A 9 de março de 1974 o DN faz manchete com a Moção de apoio ao Governo que na véspera tinha sido “aprovada por unanimidade” na Assembleia Nacional, futura Assembleia da República. A notícia regista bem o ambiente unanimista que se vive. “Os 26 parlamentares que intervieram neste debate, que se prolongou por três dias, foram unânimes nas suas afirmações de total apoio ao Governo”. Mais se lê que “a votação da moção foi feita de pé” por sugestão do deputado Cancela de Abreu. Encontram-se 130 deputados presentes. E cabe ao presidente do Parlamento, Carlos Monteiro do Amaral Neto, registar que “podem estar certos de que também a sua alma se encontra de pé”. A fotografia de primeira página do DN mostra o momento.
Entrecortando o texto principal, que se prolonga para a página 7, o jornal reproduz a moção aprovada. Formalmente, há sinais de uma certa evolução: “Tendo em conta o regime constitucional em vigor quanto ao Ultramar”, a moção reconhece a necessidade de “uma autonomia progressiva na qual participem cada vez em maior número e mais decisivamente as respetivas populações.”
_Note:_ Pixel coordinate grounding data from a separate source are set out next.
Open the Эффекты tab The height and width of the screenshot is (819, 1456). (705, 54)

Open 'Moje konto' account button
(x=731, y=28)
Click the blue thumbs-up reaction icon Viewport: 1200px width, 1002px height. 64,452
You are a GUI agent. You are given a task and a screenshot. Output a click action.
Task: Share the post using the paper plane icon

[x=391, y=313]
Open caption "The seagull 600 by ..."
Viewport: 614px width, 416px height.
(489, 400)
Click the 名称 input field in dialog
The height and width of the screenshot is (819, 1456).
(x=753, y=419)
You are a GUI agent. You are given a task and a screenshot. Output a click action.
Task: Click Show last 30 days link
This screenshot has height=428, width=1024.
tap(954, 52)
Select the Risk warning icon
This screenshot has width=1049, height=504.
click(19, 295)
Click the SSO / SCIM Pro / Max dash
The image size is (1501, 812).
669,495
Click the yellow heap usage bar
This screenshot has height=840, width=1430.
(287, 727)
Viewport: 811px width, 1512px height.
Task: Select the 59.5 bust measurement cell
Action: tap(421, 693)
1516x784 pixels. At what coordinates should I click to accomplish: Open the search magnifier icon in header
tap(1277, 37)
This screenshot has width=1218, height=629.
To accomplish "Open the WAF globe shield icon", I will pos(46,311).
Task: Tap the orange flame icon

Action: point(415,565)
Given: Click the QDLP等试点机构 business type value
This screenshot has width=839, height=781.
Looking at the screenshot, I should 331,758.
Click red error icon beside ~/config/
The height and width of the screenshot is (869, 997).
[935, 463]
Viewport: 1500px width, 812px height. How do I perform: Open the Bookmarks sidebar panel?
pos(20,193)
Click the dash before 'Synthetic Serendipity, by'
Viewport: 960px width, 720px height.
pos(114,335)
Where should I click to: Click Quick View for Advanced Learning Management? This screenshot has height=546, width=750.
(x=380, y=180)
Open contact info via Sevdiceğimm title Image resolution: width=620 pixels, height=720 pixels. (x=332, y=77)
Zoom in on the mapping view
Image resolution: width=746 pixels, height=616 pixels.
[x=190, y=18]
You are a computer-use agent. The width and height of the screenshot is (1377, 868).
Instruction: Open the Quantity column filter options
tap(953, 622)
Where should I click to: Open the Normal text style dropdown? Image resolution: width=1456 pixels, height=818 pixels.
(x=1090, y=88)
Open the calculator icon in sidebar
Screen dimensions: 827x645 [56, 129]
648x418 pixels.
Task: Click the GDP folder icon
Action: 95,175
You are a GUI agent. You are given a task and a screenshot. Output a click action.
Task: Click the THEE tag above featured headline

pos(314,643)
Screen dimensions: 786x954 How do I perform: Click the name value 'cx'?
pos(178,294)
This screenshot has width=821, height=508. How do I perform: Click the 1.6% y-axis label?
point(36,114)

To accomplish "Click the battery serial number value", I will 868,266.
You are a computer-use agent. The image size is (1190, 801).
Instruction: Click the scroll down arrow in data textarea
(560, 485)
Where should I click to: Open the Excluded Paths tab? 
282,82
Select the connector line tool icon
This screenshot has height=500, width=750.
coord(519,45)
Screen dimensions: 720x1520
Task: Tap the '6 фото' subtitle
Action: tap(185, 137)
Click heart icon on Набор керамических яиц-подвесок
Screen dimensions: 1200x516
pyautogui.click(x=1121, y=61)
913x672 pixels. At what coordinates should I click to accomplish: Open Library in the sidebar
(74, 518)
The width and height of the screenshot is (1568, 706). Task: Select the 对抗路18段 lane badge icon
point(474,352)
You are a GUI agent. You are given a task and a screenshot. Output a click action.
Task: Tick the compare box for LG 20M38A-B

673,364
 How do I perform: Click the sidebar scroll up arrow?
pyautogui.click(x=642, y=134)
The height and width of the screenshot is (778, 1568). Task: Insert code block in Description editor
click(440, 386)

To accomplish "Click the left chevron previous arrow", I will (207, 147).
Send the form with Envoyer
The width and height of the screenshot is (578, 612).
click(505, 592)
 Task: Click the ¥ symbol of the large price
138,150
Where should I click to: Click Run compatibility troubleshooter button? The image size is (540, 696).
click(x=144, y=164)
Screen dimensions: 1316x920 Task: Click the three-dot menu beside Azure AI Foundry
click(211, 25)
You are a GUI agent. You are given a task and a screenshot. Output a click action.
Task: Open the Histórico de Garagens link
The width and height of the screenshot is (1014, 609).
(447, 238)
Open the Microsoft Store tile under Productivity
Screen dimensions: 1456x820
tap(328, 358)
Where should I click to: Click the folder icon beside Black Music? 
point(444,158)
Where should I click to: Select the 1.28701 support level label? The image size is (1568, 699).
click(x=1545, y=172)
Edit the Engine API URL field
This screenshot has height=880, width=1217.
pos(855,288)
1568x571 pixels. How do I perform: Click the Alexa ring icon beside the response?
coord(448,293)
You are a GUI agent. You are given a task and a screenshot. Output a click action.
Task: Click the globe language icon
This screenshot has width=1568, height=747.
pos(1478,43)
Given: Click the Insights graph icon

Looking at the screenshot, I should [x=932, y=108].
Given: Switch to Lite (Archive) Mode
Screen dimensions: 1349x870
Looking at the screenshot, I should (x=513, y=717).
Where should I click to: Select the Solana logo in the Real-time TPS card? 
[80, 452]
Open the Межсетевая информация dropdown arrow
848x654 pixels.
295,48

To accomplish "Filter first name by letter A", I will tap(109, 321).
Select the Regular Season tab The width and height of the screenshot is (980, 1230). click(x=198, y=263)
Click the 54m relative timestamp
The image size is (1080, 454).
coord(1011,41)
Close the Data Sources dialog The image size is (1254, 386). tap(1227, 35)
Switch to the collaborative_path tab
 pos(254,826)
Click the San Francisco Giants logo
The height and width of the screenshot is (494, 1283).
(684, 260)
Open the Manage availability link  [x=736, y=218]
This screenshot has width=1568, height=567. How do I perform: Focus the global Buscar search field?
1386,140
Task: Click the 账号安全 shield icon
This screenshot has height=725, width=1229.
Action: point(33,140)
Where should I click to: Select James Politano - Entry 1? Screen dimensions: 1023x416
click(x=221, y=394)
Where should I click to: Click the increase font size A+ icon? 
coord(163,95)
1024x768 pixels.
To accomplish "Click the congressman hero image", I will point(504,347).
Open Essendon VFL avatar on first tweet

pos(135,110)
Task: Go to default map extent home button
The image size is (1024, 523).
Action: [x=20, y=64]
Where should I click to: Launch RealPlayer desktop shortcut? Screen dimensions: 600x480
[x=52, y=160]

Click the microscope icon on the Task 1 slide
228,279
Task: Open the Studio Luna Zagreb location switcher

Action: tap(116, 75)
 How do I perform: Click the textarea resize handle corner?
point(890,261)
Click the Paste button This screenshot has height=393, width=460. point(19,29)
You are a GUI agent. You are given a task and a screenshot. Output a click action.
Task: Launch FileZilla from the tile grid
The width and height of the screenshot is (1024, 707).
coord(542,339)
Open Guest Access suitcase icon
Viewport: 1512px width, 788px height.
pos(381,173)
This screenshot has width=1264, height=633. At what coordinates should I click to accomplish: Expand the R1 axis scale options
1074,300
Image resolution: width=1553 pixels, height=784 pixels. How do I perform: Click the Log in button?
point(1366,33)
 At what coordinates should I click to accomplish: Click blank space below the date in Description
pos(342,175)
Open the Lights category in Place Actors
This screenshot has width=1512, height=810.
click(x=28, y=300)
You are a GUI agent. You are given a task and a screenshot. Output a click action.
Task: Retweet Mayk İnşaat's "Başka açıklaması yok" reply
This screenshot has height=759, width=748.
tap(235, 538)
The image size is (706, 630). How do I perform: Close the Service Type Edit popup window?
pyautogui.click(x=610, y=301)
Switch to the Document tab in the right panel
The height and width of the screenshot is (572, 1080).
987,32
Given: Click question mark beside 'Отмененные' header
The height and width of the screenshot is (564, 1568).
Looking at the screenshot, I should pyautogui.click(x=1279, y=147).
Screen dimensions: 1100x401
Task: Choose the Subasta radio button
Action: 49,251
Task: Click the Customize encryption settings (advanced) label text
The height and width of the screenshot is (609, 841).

Há igualmente sinais da conhecida resistência do regime às pressões internacionais e sobretudo da Organização das Nações Unidas: é “direito inalienável da soberania portuguesa encaminhar a evolução dos territórios do Estado português sem intromissões humilhantes de outros países ou de organizações internacionais onde se definam políticas sob a inspiração de interesses estrangeiros.”
Conclusão: em resposta a um apelo que o presidente do Conselho, Marcello Caetano, havia lançado dias antes no Parlamento, a câmara aprova uma moção que “resolve manifestar o seu apelo à política do Governo, em particular no que respeita à defesa e valorização do Ultramar”.